Welcome to my Defining Favourites, a section dedicated to essays about films that I feel confident in calling favourites in some way or another — akin to Roger Ebert’s “Great Movies” reviews. These essays are for paid subscribers, so if you would like to read more beyond the free preview, please consider subscribing.

Directed by Vincente Minnelli
Screenplay by Irving Brecher, Fred F. Finklehoffe, from the novel by Sally Benson
Produced by Arthur Freed
Starring Judy Garland, Margaret O’Brien, Mary Astor, Lucille Bremer, Tom Drake, Marjorie Main
Premiere Date: November 22, 1944
Running Time: 113 minutes

The song “Have Yourself a Merry Little Christmas” has become a perennial favourite over the years during the Christmas season, and how could it not? When you hear Judy Garland sing it, it’s a song that celebrates being happy during the season we call the most wonderful time of the year. And yet, seeing it in the context of the film where it comes from, it’s just heartbreaking. After all, when you hear the titular song, it’s a song all about the good memories we build for ourselves once upon a time. Yet given the semi-autobiographical nature of Sally Benson’s novel, it’s also where Vincente Minnelli finds the perfect text to make one of the great musicals of Hollywood’s Golden Age. Being a film that’s built from memories, perhaps the musical genre finds itself becoming the perfect encapsulation of the ability to cling onto what we love most in our lives. In this film’s case, it may very well be the St. Louis fair.

Meet Me in St. Louis is, first and foremost, a film about family. And there’s no better way to make a film all about these joys we cling onto in life than seeing the joys put front and center through the years that the Smith family spends in St. Louis.

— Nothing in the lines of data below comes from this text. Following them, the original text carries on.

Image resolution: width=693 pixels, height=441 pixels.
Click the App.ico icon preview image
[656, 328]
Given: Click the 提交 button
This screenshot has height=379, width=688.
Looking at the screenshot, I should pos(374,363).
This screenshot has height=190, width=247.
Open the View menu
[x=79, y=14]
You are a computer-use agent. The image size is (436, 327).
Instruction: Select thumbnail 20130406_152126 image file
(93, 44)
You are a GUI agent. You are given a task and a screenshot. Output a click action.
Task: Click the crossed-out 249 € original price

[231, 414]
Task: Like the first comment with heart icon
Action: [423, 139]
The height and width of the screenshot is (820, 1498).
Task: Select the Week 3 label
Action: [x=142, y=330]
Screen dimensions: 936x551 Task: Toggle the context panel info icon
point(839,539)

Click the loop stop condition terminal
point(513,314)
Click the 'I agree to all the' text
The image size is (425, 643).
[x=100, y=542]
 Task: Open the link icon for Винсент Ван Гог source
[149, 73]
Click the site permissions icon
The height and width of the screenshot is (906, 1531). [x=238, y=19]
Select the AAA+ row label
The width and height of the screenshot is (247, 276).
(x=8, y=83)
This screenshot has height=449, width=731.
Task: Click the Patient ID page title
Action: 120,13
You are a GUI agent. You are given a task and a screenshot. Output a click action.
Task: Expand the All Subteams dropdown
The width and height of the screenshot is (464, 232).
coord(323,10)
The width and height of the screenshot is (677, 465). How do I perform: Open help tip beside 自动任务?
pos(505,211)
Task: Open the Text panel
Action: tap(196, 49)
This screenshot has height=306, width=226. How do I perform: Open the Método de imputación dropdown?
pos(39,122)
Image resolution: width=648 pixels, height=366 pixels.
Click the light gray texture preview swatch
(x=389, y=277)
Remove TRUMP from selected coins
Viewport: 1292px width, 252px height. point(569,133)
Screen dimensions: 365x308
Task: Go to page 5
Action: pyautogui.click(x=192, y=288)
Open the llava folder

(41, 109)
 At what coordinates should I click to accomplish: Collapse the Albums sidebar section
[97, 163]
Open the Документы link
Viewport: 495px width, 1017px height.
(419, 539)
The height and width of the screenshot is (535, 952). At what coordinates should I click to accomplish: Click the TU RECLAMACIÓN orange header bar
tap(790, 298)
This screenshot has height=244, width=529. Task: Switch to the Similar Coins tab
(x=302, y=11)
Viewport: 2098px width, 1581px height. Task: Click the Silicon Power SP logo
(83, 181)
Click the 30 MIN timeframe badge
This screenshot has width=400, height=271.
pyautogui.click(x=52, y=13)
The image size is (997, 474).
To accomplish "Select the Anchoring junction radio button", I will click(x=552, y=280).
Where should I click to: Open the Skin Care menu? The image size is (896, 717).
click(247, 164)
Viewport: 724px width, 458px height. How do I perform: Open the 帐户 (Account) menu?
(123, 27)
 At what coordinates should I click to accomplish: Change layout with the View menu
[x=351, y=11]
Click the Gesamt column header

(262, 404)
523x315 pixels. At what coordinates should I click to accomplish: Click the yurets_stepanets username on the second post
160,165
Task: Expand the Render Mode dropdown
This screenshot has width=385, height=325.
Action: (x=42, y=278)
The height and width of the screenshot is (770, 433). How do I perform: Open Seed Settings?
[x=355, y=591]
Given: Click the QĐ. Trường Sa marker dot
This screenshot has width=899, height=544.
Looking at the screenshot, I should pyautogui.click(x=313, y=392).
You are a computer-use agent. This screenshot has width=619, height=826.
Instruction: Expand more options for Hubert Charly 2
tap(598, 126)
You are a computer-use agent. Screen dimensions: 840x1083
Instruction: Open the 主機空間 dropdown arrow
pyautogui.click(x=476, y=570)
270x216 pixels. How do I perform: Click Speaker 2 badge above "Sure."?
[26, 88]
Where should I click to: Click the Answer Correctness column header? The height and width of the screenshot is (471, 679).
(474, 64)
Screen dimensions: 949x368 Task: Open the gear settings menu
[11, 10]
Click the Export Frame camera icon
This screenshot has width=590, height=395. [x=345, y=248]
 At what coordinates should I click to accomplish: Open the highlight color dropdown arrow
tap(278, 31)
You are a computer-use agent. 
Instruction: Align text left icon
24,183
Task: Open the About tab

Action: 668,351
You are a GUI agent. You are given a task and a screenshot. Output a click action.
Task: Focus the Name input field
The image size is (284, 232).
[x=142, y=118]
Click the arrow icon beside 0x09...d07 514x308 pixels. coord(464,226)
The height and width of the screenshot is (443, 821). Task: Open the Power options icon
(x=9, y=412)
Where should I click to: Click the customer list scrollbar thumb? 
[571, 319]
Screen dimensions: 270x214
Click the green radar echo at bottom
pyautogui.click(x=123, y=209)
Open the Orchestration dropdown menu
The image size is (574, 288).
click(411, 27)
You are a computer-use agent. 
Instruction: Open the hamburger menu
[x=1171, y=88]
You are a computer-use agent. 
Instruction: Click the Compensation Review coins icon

The Smiths are in the upper middle class, and everything about their life seems comfortable – especially with how close they are to something that makes them so happy. Yet that’s where Meet Me in St. Louis becomes one of the most heartbreaking films of this period, considering how much of it is built around what would eventually be lost to time. As children, we’re often told that an essential part of our growth is moving on from the past so that we can embrace the future. Nonetheless, the experience of watching Meet Me in St. Louis is one to be treated like revisiting a defining point of our life as an adult: and looking back at how these memories shaped our view of the world.